Streams

Overview

Tutorial: 10 min

Learn how target GPUs streams using Numba.

Understand how to create and use CUDA streams in Numba.

Streams are sequences of operations that are executed in order on the GPU. Operations in different streams can run concurrently, allowing for parallel execution and better utilization of GPU resources.

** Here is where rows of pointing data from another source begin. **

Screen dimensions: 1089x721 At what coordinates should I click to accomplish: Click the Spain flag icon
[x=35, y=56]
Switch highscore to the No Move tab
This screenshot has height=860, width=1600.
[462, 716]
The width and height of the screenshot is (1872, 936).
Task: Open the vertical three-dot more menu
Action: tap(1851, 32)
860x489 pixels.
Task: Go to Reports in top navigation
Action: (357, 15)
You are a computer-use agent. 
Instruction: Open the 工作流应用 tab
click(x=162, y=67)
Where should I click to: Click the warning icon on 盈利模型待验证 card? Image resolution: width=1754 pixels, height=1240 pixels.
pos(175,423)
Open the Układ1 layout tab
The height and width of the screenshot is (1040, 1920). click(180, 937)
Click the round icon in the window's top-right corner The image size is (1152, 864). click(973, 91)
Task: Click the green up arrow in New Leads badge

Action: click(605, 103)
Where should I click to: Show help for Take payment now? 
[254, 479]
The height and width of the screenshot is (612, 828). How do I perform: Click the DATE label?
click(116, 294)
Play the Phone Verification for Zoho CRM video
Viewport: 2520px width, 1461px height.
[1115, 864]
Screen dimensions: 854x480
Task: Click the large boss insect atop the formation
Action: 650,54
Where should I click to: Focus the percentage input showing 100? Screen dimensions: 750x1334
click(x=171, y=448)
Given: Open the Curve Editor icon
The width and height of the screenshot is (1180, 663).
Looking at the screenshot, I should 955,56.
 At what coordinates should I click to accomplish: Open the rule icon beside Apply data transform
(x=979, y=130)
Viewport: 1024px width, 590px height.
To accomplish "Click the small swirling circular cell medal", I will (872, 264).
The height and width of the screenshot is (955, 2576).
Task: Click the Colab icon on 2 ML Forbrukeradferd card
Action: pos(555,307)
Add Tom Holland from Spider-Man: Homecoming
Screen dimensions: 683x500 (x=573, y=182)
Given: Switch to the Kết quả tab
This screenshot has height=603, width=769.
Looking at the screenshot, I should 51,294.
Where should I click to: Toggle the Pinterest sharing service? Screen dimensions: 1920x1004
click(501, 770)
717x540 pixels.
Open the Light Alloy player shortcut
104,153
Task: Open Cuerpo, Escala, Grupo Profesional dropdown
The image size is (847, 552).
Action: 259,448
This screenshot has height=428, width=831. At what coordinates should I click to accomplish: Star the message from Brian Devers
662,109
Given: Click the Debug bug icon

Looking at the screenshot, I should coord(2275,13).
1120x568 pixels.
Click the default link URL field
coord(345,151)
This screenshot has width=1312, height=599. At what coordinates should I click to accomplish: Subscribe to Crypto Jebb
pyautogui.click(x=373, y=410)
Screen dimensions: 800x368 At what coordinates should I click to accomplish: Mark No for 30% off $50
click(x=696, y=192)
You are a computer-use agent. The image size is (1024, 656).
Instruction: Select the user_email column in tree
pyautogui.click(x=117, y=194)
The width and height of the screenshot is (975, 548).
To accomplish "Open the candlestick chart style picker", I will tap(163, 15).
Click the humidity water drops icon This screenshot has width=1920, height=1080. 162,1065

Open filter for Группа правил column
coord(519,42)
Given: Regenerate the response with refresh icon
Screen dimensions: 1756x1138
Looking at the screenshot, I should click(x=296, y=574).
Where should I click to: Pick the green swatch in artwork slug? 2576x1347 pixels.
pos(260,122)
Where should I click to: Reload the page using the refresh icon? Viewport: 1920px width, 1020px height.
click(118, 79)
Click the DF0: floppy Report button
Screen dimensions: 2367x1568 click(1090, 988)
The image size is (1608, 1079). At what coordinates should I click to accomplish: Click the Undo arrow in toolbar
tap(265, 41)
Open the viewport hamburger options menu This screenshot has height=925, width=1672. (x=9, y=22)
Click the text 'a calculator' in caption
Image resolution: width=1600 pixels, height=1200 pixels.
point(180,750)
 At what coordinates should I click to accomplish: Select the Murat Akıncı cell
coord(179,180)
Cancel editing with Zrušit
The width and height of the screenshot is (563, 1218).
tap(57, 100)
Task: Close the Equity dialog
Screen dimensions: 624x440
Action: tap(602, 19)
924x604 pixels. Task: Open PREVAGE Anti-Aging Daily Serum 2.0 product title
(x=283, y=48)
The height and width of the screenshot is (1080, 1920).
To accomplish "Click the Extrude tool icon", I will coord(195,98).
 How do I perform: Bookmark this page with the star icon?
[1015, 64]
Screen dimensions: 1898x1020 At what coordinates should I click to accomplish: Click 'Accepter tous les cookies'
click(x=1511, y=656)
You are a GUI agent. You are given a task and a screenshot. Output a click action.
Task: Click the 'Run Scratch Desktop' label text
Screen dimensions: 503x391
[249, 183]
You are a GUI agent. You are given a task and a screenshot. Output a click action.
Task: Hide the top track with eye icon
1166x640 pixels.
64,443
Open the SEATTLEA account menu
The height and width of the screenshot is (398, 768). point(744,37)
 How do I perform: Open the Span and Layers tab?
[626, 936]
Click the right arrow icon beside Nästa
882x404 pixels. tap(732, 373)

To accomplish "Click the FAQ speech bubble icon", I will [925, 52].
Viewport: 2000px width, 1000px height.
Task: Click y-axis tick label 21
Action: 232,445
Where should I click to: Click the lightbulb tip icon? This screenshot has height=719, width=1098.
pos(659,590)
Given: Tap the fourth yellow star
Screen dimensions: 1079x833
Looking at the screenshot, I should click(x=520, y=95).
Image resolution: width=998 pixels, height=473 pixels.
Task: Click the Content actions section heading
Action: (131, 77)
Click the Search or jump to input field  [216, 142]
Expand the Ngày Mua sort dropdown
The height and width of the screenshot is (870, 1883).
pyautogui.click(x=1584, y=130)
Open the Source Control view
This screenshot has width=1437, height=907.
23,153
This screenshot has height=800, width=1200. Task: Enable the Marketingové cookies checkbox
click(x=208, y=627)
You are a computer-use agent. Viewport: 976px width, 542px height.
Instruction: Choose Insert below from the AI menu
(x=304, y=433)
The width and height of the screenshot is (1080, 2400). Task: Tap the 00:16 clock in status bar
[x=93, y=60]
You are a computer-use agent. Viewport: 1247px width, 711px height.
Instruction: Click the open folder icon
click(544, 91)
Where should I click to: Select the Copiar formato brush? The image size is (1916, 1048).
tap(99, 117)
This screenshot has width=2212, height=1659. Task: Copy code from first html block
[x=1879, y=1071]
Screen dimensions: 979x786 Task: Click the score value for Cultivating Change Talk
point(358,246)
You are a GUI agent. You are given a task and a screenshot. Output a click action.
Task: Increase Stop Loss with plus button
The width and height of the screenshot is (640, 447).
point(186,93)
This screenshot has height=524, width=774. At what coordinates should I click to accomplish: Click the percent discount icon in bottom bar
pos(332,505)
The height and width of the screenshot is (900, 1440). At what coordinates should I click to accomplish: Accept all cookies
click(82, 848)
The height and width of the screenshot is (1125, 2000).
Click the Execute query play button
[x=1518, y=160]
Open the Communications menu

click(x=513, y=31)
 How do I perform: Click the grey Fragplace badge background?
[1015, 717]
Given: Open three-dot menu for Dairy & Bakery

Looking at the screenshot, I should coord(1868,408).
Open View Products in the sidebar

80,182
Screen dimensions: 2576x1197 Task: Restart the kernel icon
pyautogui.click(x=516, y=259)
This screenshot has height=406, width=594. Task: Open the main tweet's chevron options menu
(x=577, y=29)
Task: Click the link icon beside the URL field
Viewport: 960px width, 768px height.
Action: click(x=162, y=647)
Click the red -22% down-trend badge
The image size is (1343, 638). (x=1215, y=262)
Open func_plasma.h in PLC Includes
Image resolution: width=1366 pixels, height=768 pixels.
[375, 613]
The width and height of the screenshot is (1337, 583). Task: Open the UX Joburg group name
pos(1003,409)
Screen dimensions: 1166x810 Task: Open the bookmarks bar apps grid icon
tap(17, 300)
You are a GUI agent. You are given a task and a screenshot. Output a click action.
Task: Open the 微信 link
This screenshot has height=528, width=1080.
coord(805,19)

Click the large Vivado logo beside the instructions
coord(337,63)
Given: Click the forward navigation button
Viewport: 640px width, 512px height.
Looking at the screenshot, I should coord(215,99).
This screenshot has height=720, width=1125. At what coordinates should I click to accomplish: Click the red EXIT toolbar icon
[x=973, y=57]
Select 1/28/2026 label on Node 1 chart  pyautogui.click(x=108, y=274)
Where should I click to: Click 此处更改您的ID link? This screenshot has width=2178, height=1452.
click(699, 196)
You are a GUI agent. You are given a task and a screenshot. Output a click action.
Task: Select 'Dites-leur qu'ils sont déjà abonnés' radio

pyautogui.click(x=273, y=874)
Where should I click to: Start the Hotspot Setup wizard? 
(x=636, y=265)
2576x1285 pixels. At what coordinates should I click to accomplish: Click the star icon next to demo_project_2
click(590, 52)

CUDA streams in Numba allow you to manage and execute multiple tasks concurrently on a GPU, enhancing performance by overlapping computation and data transfer operations.

from numba import cuda
import numpy as np

# Define a simple kernel function
@cuda.jit
def add_kernel(a, b, c):
    tx = cuda.threadIdx.x
    ty = cuda.blockIdx.x
    bw = cuda.blockDim.x

    pos = tx + ty * bw

    if pos < a.size:
        c[pos] = a[pos] + b[pos]

# Create two streams
stream1 = cuda.stream()
stream2 = cuda.stream()

# Initialize data
size = 1000000
a_cpu = np.arange(size, dtype=np.float32)
b_cpu = np.arange(size, dtype=np.float32) * 2
c_cpu = np.zeros(size, dtype=np.float32)

# Allocate device memory
a_gpu = cuda.to_device(a_cpu)
b_gpu = cuda.to_device(b_cpu)
c_gpu = cuda.device_array(size, dtype=np.float32)

# Define block and grid dimensions
threads_per_block = 256
blocks_per_grid = (size + (threads_per_block - 1)) // threads_per_block

# Launch kernels in different streams
add_kernel[blocks_per_grid, threads_per_block, stream1](a_gpu, b_gpu, c_gpu)
add_kernel[blocks_per_grid, threads_per_block, stream2](b_gpu, c_gpu, a_gpu)

# Wait for the streams to complete
stream1.synchronize()
stream2.synchronize()

# Copy result back to host
c_cpu = c_gpu.copy_to_host()

Key Points

Streams can be used to run concurrent operations in GPUs.

Numba allows you to create and manage CUDA streams for parallel execution.